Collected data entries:

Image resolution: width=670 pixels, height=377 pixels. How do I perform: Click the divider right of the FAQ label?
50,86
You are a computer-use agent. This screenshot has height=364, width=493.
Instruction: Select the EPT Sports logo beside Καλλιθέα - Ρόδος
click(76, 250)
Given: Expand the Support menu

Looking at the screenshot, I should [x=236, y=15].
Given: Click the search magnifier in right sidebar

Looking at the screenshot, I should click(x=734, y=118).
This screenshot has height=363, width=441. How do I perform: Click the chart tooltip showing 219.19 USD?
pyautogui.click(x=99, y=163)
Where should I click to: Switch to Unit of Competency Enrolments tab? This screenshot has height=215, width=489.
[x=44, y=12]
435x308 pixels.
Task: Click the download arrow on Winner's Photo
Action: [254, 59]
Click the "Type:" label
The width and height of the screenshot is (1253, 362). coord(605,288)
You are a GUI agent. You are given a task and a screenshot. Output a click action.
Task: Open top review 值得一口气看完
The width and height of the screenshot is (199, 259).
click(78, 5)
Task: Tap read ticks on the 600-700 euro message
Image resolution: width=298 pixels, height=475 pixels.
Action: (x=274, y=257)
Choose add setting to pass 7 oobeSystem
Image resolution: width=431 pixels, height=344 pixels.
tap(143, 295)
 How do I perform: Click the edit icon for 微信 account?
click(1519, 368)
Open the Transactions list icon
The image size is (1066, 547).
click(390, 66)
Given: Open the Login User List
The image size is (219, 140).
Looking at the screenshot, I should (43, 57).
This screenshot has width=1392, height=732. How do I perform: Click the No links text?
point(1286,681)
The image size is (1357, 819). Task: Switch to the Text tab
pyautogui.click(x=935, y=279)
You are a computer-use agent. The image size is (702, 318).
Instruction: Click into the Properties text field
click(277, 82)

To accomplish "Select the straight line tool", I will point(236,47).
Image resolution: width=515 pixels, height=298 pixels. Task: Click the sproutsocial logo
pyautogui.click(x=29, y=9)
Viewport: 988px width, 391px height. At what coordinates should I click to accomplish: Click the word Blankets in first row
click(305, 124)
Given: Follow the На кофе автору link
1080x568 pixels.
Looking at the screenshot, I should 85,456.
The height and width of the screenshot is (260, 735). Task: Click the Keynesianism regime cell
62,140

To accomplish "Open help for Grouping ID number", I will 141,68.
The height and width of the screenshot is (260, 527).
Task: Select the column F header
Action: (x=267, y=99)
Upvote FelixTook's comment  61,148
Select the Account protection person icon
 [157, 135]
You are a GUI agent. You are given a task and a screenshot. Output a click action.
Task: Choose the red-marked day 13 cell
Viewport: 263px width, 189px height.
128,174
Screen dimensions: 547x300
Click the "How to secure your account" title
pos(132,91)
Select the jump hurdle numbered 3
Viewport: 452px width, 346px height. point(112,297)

Assignment: Go line by line through the data and copy any that contain "Choose".

Your solution:
Choose add setting to pass 7 oobeSystem
Task: Choose the red-marked day 13 cell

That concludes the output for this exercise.